How I will apply this concept in my practice
As illustrated above, the concept has numerous benefits to nursing practice. In this regard, I would apply the concept in my every day nursing activities. To tap its enormous benefits, I should take note of the mixture of behavioral and cognitive procedures applied in the concept. When making use of the concept, I would be able to identify how surveillance incorporates the application of behavioral and cognitive procedures in identifying up-and-coming indicators of alterations among patients ((Yousef, Angadi, Nagare, & Raymond, 2007). Through this, I would be able to understand the complex descriptions associated with the concept. During my application processes, I would collect, analyze, and interpret data to come up with patient care choices. During the process, I would be required to lessen negative outcomes. I would achieve this by avoiding unfavorable events or worsening of a patient’s status. As such, I believe that being able to manage the outcomes, I would identify and understand the theorized association between nursing surveillance and its findings.
During the application process, I would be able to carry out a research on surveillance by not only evaluating the preceding fundamental sign values, but also by deducing modern data from the perspective of other recognized variables. The variables include the prescriptions administered. Thereafter, I would choose whether to instigate a transformation in my practice.
Similarly, I can apply the concept in my practice by debriefing proceedings. The proceedings might include rapid response calls. Equally, I would analyze the related tasks and think over procedures, which might occur during the proceedings. Other than the physical actions linked with provision of nursing care, I would make use of my know-how, instinct, and early detection abilities to recognize transformations in the patients’ conditions and choose how and when to take steps based on my rulings. Above all, our department will optimize staffing and work environment traits to increase patients’ surveillance rates.
References
Kelly L. & Vincent D. (2011). The dimensions of nursing surveillance: a concept analysis. Journal of Advanced Nursing, 67(3), 652–661.
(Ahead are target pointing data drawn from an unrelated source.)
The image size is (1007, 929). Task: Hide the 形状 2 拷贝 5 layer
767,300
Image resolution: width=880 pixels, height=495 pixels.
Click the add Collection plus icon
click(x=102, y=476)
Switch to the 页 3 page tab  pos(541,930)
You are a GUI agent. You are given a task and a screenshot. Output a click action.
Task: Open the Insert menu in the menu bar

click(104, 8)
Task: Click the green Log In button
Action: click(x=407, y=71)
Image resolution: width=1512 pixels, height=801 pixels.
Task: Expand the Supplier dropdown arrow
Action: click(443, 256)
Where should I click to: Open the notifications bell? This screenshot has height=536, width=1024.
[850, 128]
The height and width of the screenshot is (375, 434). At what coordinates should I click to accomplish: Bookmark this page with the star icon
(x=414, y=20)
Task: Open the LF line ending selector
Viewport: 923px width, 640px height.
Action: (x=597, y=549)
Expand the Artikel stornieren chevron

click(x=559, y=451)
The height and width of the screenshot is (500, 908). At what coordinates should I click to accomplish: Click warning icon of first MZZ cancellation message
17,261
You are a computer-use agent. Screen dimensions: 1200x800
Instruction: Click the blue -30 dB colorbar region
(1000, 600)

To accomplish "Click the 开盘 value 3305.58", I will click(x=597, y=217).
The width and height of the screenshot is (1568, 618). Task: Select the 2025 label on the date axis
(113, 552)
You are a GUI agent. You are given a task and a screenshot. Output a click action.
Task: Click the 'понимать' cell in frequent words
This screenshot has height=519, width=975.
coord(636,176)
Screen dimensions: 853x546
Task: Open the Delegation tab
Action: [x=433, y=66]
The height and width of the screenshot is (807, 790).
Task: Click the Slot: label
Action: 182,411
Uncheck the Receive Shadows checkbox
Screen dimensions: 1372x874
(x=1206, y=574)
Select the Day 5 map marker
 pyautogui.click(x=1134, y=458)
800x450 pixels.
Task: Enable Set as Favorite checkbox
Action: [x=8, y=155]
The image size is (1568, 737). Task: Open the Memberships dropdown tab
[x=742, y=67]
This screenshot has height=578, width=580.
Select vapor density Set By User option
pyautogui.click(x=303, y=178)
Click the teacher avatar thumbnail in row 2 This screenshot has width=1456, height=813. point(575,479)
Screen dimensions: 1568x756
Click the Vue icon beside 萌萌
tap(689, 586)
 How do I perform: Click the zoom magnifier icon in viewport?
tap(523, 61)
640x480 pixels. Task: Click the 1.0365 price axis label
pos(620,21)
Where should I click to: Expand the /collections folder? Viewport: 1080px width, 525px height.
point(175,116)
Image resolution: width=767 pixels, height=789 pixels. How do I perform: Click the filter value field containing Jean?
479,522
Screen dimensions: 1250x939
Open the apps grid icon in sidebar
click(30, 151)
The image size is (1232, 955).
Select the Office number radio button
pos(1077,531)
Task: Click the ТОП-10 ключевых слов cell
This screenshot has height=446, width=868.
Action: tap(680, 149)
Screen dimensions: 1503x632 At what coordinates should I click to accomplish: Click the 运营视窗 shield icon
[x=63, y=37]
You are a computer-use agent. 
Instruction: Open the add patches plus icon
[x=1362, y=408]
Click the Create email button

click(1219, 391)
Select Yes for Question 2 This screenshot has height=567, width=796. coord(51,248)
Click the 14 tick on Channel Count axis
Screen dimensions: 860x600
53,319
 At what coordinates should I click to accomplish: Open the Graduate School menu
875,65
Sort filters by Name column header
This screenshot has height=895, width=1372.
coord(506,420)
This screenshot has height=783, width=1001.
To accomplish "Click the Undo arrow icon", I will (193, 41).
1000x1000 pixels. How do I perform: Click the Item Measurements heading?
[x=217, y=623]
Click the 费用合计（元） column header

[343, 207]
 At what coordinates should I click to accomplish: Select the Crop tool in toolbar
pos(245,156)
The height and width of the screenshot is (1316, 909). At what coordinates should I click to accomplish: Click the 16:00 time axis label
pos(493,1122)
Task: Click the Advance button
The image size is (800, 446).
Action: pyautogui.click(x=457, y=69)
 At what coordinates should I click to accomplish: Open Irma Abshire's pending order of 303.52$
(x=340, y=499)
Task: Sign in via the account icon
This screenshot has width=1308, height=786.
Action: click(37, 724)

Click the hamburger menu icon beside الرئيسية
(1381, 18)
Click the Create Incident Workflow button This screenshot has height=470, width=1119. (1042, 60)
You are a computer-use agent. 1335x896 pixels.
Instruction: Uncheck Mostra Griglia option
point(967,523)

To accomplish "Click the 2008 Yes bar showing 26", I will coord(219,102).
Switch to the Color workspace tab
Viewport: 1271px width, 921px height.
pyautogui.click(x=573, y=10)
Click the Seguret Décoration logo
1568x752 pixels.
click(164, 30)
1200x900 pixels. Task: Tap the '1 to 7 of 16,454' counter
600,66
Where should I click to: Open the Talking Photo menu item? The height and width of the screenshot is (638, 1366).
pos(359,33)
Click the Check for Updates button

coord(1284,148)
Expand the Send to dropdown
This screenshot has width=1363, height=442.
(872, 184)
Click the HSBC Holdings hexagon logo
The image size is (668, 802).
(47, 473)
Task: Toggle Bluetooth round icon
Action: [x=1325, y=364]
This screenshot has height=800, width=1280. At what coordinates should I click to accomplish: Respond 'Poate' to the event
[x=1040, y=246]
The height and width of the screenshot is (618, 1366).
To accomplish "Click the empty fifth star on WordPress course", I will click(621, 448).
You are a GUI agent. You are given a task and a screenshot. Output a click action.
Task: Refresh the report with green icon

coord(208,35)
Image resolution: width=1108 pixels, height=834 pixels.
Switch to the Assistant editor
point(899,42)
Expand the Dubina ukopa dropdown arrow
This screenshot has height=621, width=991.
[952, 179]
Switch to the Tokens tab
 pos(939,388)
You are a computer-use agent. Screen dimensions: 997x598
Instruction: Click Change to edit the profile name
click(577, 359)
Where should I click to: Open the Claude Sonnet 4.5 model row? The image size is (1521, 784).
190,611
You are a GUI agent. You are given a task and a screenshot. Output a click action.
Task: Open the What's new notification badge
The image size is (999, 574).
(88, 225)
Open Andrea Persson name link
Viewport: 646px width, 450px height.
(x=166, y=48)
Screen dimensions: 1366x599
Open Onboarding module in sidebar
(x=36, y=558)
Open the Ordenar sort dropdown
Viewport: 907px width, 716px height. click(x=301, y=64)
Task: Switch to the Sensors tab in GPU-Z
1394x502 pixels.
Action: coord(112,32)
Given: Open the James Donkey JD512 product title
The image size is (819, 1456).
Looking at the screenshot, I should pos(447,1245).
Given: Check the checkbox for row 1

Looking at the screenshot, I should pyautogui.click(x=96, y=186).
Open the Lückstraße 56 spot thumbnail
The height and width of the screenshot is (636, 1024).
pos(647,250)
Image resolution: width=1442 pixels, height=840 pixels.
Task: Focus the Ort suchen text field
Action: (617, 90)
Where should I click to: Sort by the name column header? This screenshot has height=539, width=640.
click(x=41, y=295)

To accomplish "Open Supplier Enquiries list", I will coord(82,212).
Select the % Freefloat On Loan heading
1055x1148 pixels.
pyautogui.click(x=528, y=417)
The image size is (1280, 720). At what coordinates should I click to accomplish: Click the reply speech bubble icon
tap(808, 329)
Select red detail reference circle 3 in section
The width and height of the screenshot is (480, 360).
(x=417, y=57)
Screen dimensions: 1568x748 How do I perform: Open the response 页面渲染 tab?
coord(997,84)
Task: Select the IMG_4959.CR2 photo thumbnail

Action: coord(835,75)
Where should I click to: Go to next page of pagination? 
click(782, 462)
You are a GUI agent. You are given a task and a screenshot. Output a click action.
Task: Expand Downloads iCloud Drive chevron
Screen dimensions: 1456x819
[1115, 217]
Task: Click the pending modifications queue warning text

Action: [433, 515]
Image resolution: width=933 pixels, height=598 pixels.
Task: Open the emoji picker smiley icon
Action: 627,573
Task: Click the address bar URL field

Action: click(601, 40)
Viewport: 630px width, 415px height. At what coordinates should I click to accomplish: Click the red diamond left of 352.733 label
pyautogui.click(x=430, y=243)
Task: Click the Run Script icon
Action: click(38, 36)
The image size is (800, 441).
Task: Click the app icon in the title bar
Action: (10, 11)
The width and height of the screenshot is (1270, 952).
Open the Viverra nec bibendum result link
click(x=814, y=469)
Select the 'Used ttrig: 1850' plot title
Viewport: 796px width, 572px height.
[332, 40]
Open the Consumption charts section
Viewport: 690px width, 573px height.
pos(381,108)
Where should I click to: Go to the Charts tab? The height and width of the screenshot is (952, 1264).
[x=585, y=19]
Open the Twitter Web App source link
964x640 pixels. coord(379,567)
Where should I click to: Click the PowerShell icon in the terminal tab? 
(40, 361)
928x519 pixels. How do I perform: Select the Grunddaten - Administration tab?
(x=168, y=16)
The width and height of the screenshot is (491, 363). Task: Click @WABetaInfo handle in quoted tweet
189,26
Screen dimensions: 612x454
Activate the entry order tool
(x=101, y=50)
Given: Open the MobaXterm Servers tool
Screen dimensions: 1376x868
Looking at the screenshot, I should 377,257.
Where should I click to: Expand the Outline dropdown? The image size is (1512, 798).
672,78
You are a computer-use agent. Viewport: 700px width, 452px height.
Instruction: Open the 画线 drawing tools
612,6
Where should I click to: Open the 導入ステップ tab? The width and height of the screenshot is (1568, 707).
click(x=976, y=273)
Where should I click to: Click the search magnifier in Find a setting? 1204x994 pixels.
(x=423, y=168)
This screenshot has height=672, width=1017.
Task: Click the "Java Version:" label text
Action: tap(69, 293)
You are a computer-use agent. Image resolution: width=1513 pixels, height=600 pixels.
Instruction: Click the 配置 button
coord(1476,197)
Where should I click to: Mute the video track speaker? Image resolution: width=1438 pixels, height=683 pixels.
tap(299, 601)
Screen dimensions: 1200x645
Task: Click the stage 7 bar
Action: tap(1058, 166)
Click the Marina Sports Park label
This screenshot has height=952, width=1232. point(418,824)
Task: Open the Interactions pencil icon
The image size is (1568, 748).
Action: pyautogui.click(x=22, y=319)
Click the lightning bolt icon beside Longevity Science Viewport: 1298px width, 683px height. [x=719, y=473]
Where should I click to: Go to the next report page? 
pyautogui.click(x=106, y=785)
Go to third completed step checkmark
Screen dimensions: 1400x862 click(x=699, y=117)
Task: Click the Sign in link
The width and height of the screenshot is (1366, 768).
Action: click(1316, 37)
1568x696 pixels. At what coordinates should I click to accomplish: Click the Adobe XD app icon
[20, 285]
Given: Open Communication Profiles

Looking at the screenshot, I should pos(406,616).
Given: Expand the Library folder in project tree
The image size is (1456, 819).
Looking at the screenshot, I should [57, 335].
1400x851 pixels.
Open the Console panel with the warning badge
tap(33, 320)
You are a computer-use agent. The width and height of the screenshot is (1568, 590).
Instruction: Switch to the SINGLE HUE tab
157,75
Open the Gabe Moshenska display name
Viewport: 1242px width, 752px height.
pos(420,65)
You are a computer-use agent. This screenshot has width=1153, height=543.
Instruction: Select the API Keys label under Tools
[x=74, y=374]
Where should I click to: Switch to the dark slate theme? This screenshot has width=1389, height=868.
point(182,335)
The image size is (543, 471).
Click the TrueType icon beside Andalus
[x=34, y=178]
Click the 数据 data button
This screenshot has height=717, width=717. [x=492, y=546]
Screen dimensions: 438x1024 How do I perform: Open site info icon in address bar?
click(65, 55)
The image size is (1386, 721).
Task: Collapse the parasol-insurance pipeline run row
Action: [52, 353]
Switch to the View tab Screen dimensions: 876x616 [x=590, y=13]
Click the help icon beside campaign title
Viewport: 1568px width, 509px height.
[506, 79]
Lavin M. (2006). Literature Support for the Use of Surveillance Diagnoses in Nursing Practice. International Journal of Nursing Terminologies and Classifications 17(1), 90-91.
Schoneman, D. (2002). Surveillance as a Nursing Intervention: Use in Community Nursing Centers. Journal of Community Health Nursing. 19(1), 33–47.
Yousef, A., Angadi, D., Nagare, U., & Raymond, C. (2007). Home surveillance of leaking wounds after hip and knee arthroplasty: a prospective audit. Journal of wound care, 1 (7), 289-291.